Some of the other options looked at included a water treatment plant, a diversion pipeline between Holland Lake and Stocking Lake, additional storage at the Chicken Ladder balancing reservoir and raising the Holland Lake dams by 1.5 metres. The pipeline would reduce the prospect of reaching minimum lake level to every 13 years by 2054, while the options for Chicken Ladder storage and raised Holland Lake dams would both be able to meet 2054 water demands. But by 2080, only the option including both Chicken Ladder storage and raised dam levels would avert an annual water crisis for the estimated 40,000 population.
John Manson, the town’s director of infrastructure service, said a pipeline and Chicken Ladder storage will be needed to meet the expected demand over the next 20 years.
“We don’t have a shortage of water; we have a shortage of storage,” said Manson.
While the pipeline and Chicken Ladder storage were seen as the preferred method to meet the community’s needs over the short term, Hutchins believes raising the Holland Lake dams should be given greater priority. He said that it would provide a greater comfort level for residents as well as the ecological health of the creek and would provide the necessary redundancy should the region experience California-like drought conditions.
“November, December, January of this past year were the driest on Vancouver Island in the last 100 years,” he said, adding that while February and March brought heavy rains, they came at a time when reservoir levels were already at capacity. “Why wouldn’t we capture that water?”
The town has already commissioned a modeling study to look into a filtration plant to address the turbidity issues in Holland Creek. Council will now go over the findings of the study to go over options for the community’s long-term needs.
The study was requested after a proposal to extend the town’s boundaries to include the proposed Couverdon development was defeated through the alternate approval process.
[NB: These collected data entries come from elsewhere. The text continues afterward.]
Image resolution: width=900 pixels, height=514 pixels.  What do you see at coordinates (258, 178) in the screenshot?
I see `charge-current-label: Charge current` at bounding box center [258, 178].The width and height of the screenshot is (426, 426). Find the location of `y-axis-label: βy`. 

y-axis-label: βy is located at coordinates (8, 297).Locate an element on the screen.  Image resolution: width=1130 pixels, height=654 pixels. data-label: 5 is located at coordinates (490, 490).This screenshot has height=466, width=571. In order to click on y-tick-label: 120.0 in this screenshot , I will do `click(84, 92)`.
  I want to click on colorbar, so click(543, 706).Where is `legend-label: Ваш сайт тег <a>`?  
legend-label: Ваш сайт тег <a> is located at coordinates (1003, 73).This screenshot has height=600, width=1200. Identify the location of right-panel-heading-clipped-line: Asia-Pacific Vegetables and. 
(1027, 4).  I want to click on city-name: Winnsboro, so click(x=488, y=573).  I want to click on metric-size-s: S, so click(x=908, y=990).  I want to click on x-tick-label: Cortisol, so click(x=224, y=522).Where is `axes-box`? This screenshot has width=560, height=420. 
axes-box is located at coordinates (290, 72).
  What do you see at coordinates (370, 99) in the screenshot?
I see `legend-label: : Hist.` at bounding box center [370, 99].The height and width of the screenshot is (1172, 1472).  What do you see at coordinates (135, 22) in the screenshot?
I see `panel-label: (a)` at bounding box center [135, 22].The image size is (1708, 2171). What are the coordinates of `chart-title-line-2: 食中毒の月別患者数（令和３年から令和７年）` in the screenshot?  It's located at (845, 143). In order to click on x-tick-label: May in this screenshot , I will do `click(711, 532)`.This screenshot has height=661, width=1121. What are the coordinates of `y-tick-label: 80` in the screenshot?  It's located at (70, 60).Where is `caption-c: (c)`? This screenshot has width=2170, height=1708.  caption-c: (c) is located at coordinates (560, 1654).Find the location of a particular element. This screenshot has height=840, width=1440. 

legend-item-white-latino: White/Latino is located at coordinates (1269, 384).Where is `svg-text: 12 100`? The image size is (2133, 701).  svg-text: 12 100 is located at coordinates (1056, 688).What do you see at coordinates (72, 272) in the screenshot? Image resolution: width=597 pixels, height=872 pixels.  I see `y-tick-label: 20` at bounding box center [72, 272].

“One of the issues that came forward at council very clearly was that there was a concern that boundary expansion and potentially development would threaten our water supply, do we have enough water for it,” said Hutchins. “Even though we’ve done pretty careful analysis over the years on water supply and making sure we have adequate water for our growing population, there was obviously doubt within the community.”
The town has set aside the date of Oct. 1 for a hearing on the proposed Couverdon development.
“We made a commitment back in April that we’re not even going to consider that question about a referendum until we’ve received this [water] study,” said Hutchins.